Originally published in September 2009.
“What’s wrong with taxes?” – We were confronted with this sentiment by a large majority of those attending our workshop session at this year’s climate camp on Blackheath Common. To us it seemed a bizarre and surprising question coming from many of those who had come to an event that saw itself explicitly in the footsteps of the Wat Tyler-led anti-tax rebellion on the same heath some 650 years earlier.
Let’s get this straight. There is nothing wrong per se with fighting for state concessions. The fact that an autonomously-controlled no-go area for police was maintained was essentially a concession to the camp’s ability to mobilise public anti-police sentiment. But the arguments brought forward by the pro-state campers were cynical at best: there is no comparison to be made between the demand for a minimum wage, for example, and the hope for higher taxes (on us, not the rich), population surveillance and control, or carbon permits. The former is a result of workers’ struggles for better living conditions and is not contradictory to an eventual fundamental break with state control. The latter is essentially the self-flagellating demand to punish and manage the behaviour of the majority for the crisis that is capitalism.
The question that we really wanted to ask at our workshop (which ended up being more of an open floor discussion with over 150 in attendance) was: how do we respond, and move forward, when state actors are recuperating our concerns and ideas for the restructuring and strengthening of a new green era of capitalism? The overwhelmingly state-centred response from the floor only confirmed the need to develop our understanding of the relationship between the reproduction of capitalism (many if not all participants self identified as anti-capitalists) and the functions of the state.
Top-down government intervention may be the fastest way of reducing CO2 emissions. However considering the intrinsic necessity of capitalism to reproduce wealth from the exploitation of human and environmental resources and the role of the state to manage and maintain this, all calls on the state to lighten the load on the environment, will inevitably find the burden falling onto the human.
If we only define our radicalism through our marginalisation from the mainstream, what happens when the status quo aligns itself with our position? Warning of the ‘recuperation’ of ‘radical’ positions has weaved not only through environmental protest (consider Ed Miliband’s “keep on protesting”) but also through the anti-fascist movement. Maybe this says something about the hegemony, flexibility and innovation of capitalism and the state to respond to political, economic and environmental events but it also highlights the weakness of the anti-authoritarian left.
What do we do when the mainstream of society – as in the run up to the Euro elections – suddenly discovers that BNP-bashing is a vote winner? Are we allowing liberal anti-fascism to take the edge off a more radical, anti-capitalist fight against neo-fascist and nationalist-populist movements and parties? The broad mobilisation of Hope not Hate, for example, does not speak to the growth and strength of the anti-fascist movement in the UK but rather reflects a ‘my enemy’s enemy is my friend’ approach in the place of radical political analysis.

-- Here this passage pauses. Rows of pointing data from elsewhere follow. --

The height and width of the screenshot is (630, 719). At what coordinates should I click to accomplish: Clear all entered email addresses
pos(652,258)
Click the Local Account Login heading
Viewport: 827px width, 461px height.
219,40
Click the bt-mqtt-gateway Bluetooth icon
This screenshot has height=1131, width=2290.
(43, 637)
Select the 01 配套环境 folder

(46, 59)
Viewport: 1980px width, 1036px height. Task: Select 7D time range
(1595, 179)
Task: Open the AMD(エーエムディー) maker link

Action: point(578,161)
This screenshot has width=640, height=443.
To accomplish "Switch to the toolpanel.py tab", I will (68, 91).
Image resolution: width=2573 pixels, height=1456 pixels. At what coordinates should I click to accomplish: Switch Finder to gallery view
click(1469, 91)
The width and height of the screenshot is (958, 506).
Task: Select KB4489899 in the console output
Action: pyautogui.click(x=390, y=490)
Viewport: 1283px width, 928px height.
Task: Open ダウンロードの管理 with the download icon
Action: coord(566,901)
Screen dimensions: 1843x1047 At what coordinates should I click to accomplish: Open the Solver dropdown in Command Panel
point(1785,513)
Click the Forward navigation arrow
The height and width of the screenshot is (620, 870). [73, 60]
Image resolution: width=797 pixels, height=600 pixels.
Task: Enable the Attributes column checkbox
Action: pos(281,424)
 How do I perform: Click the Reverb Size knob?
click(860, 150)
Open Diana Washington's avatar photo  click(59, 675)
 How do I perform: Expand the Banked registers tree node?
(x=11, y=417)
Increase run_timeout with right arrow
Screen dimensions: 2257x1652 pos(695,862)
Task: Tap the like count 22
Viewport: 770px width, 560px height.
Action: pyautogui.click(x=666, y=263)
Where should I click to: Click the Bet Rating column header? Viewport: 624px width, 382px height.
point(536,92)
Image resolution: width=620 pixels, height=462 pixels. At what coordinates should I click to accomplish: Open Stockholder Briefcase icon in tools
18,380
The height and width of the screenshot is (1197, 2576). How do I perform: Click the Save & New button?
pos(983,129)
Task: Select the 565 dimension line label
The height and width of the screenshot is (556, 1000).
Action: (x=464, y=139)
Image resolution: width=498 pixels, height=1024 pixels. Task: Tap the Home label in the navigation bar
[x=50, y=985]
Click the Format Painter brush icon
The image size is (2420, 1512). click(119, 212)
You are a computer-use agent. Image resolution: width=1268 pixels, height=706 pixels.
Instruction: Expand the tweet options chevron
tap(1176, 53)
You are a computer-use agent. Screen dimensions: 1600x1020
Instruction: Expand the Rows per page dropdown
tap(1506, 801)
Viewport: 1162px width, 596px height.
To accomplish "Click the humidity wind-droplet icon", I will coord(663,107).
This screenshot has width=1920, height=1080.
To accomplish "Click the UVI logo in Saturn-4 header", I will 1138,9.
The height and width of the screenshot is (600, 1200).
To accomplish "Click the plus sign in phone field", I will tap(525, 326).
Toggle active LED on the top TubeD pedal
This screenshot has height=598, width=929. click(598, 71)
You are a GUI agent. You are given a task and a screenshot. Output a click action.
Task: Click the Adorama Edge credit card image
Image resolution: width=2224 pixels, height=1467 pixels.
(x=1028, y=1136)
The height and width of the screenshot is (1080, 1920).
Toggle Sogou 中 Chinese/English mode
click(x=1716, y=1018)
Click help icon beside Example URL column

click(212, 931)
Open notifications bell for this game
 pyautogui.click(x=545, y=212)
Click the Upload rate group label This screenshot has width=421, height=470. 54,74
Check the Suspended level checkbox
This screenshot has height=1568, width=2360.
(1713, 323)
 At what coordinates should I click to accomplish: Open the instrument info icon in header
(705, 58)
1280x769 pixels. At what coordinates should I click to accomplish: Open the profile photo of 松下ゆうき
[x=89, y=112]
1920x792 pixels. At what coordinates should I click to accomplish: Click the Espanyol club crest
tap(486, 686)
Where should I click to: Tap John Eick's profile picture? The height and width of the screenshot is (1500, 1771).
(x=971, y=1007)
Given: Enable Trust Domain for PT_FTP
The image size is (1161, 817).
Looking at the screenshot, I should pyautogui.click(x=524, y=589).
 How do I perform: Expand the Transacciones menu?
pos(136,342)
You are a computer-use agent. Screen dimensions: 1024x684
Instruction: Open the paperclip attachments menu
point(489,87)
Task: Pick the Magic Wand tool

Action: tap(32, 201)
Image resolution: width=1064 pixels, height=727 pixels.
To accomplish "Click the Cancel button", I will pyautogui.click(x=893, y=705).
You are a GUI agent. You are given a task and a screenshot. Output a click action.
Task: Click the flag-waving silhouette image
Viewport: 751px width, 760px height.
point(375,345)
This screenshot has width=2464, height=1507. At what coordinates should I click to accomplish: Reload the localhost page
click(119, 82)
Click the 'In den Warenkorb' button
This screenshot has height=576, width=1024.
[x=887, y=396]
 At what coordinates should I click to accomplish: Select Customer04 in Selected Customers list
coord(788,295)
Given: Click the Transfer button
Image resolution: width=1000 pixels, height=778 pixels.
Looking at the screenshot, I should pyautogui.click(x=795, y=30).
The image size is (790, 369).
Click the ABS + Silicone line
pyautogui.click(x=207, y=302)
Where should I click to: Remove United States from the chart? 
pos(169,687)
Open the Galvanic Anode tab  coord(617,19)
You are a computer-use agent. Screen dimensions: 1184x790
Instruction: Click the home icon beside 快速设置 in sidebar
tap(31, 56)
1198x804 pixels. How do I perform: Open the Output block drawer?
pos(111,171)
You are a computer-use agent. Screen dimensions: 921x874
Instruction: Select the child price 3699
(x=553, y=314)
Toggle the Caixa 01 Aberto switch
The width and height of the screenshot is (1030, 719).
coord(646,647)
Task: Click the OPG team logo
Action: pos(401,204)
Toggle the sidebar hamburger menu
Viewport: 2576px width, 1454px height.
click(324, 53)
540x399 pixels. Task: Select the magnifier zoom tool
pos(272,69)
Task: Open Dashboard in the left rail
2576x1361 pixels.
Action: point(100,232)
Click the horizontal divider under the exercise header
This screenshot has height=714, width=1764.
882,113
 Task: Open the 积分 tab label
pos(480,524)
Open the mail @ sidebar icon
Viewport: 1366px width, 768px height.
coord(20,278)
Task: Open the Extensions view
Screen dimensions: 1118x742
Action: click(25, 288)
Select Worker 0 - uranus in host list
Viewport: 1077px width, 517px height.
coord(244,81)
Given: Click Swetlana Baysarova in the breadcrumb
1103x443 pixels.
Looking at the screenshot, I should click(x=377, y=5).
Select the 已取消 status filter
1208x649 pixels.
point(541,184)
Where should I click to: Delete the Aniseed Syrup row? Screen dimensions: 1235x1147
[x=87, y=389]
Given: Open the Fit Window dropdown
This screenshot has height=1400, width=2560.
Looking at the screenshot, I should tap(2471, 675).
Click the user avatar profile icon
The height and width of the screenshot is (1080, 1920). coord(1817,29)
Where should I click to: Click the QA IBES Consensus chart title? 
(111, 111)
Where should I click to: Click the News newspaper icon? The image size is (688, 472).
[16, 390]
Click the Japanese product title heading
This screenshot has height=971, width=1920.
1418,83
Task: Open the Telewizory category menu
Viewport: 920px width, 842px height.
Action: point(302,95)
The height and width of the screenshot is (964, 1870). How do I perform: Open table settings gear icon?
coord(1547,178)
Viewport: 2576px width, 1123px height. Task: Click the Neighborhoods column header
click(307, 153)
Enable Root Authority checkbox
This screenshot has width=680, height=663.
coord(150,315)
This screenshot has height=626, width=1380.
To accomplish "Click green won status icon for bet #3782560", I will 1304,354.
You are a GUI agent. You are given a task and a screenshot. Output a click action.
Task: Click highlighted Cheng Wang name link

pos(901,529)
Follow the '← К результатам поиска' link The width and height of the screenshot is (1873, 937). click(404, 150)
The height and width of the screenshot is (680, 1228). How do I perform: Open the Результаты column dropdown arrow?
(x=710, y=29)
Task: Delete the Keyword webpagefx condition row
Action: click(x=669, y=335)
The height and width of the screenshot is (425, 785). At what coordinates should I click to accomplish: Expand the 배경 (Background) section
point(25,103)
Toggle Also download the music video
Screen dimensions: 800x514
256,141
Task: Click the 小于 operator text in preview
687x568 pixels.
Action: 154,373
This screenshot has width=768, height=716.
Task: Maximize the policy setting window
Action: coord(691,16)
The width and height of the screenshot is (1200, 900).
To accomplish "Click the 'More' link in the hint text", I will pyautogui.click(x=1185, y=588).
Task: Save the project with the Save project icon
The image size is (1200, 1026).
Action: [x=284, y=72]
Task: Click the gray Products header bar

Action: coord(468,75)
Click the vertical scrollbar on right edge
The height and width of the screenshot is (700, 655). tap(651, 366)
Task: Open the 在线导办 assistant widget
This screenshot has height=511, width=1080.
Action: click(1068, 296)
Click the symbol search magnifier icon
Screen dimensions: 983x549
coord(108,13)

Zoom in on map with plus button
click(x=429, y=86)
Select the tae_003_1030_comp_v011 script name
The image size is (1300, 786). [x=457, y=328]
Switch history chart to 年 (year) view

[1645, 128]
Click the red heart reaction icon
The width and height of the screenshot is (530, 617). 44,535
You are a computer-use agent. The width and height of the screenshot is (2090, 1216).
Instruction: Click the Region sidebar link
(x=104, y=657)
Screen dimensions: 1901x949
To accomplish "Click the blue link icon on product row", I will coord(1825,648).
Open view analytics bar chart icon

The question is whether anti-fascism in itself carries a revolutionary perspective. Or, if not, what distinguishes radical and liberal responses to racist and fascist agitation? What is certain is that we need to come up with an emancipatory response to those who take the BNP or the climate crisis seriously only because they pose a threat to their image of capitalist democracy.
Rather than building a movement from sand with state concessions that will inevitably crumble we have to develop our politics, be bold in our positions, and imagine the un-imaginable.